Have you ever been watching a TV show or movie, and suddenly, a commercial comes on and blasts you with an ear-piercing volume? It's a common experience that has been the subject of many complaints over the years. Thankfully, with the help of loudness normalization, this problem has been largely mitigated.
Loudness normalization is a type of audio normalization that adjusts the perceived level of sound to ensure that no part of a program sounds louder than another. The concept is simple: if the volume of the audio is too low, the normalization boosts it, and if it's too high, it lowers it. The result is a more consistent volume level throughout the program.
One area where loudness normalization is particularly important is in broadcasting. The Commercial Advertisement Loudness Mitigation Act (CALM Act) was enacted by the US Congress in 2010 to address complaints about loud commercials. The act required broadcasters to ensure that the average volume of commercials is no louder than the programming they accompany. In Europe, the European Broadcasting Union (EBU) created the EBU R 128 standard for loudness normalization in 2011.
In movie and home theaters, Dialnorm is a loudness normalization system used to ensure consistent volume levels between movie soundtracks and trailers. Dialnorm is an acronym for Dialogue Normalization, and it works by measuring the level of the dialogue in a movie and adjusting the overall volume level based on that measurement.
When it comes to music playback, loudness normalization is equally important. Music streaming services like Spotify and YouTube use loudness normalization to ensure that different songs don't have wildly different volume levels. Apple's iTunes has a feature called Sound Check that does the same thing. ReplayGain is a similar system that works by analyzing the volume levels of songs and adjusting them accordingly.
In conclusion, loudness normalization is an essential tool in ensuring consistent volume levels across different types of audio content. It's a simple concept that has made a big difference in our listening experience, whether we're watching TV, movies, or listening to music. With the continued use and development of loudness normalization systems, we can expect fewer ear-piercing volume spikes and a more enjoyable listening experience overall.
Measuring loudness may seem like a simple task, but it's a complex process that requires consideration of human perception and a thorough understanding of sound.
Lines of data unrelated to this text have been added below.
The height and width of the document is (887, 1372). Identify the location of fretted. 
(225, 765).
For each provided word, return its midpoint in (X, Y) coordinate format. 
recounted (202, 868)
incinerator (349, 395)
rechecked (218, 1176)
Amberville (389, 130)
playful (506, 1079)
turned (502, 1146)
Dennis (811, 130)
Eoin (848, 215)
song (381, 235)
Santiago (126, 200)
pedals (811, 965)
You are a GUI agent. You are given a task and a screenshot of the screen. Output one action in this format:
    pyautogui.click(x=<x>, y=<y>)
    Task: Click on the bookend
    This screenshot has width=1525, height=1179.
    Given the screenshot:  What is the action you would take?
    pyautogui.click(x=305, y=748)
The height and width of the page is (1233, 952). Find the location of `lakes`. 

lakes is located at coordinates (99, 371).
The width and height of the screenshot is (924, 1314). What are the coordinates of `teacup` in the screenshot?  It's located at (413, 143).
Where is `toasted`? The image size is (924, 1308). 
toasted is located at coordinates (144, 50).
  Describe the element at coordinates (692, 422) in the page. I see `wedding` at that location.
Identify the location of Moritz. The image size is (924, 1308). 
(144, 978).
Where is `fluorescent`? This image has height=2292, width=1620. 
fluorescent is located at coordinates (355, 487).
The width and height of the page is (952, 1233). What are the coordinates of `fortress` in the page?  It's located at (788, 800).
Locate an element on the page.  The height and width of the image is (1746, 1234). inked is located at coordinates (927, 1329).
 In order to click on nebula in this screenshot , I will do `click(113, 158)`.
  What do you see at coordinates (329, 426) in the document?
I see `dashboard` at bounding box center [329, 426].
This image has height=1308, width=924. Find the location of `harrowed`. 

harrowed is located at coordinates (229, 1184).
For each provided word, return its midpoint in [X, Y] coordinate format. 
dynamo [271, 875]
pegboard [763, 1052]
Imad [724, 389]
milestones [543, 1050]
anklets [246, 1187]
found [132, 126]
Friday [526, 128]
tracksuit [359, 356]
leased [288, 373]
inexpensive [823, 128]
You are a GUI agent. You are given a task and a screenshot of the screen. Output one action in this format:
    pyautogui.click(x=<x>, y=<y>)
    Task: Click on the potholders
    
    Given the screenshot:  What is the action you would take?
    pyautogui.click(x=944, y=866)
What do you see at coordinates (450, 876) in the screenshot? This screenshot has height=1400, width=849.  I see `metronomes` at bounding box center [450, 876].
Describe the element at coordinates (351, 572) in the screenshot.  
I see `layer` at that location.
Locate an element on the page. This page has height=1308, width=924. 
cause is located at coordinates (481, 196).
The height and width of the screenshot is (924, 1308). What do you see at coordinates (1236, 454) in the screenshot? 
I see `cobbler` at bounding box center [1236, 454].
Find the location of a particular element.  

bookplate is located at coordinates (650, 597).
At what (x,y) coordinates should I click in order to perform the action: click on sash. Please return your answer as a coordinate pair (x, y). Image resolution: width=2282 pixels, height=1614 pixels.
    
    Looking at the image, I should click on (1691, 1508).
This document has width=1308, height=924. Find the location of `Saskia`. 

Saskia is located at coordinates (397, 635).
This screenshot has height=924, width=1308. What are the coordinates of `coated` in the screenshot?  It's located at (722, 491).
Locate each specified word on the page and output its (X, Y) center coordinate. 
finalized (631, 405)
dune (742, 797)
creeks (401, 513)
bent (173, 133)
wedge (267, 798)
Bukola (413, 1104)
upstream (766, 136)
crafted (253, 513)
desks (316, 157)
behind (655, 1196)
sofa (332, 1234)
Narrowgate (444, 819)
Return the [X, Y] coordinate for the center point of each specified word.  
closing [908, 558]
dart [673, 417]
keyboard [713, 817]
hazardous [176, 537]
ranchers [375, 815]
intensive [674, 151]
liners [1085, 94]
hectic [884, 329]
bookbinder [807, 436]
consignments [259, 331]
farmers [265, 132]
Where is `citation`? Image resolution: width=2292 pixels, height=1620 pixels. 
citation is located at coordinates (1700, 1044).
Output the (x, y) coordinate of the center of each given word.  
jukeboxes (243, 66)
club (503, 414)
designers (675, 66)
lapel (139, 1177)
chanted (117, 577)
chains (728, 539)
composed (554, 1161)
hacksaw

Historically, Sone and Phon units were used to measure loudness, but today, A-weighting is used to describe relative perceived loudness for quiet to moderate speech levels.
In production, relative loudness monitoring is measured in accordance with ITU-R BS.1770, which uses LKFS units. The system was developed to address the issue of 0 dBFS+ level distortion in converters and lossy codecs, and the Leq(RLB) loudness metric was proposed based on data from subjective listening tests. CBC, Dolby, TC Electronic, and numerous broadcasters contributed to these tests, which found that Leq(RLB) was a favorable algorithm.
Improvements to the ITU-R BS.1770 measurement system were made in 2008 by the EBU to accommodate multi-channel applications, and the gate was added to make the loudness metric cross-genre friendly. True-peak metrics were also added, and the system was updated to support even more audio channels, including 22.2 surround sound.
Measuring loudness is crucial in many industries, from broadcasting to music production. With an accurate understanding of loudness, professionals can ensure that their content is perceived as intended and avoid any unwanted distortion or surprises. It's fascinating to see the evolution of loudness measurement over time and how it has adapted to changes in technology and human perception.